In roughly half the states, voters themselves can create or repeal laws without going through the legislature. About 26 states allow some form of citizen-initiated ballot measure. The initiative process lets voters collect signatures to place a proposed law or constitutional amendment directly on the ballot. A separate process called a referendum allows voters to collect signatures to put a recently enacted law to a public vote, effectively giving citizens veto power over their legislature. The specific signature requirements, deadlines, and subject-matter restrictions vary widely from state to state.

City and County Governments

Below the state level, cities, counties, and other local governments pass ordinances covering zoning, noise, building codes, business permits, and public safety. The scope of local lawmaking power depends on how much authority the state grants. The U.S. Constitution says nothing about local governments, so their power comes entirely from the state.

States generally follow one of two approaches to local authority. Under the more restrictive model, local governments can only exercise powers the state has explicitly granted — along with any powers fairly implied from that grant. Under the more permissive approach, known as home rule, the state constitution or a state statute gives local governments broader autonomy to govern their own affairs without seeking state permission for every action. Many states use a combination of both approaches, granting home rule to certain cities or counties while keeping tighter control over others.

State Preemption of Local Laws

Just as federal law can override state law, state law can override local ordinances.
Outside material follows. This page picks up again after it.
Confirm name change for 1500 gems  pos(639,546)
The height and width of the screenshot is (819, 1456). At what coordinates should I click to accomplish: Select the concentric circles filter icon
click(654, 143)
State legislatures increasingly use preemption to block cities and counties from passing their own rules on topics like minimum wage, firearms, or plastic bag bans. When a state preempts a local ordinance, the local law becomes unenforceable. In some states, local officials who attempt to enforce a preempted ordinance can face penalties, including the withholding of state funding. These local laws apply only within their jurisdictional boundaries, and they must remain consistent with both state and federal law to stay in effect.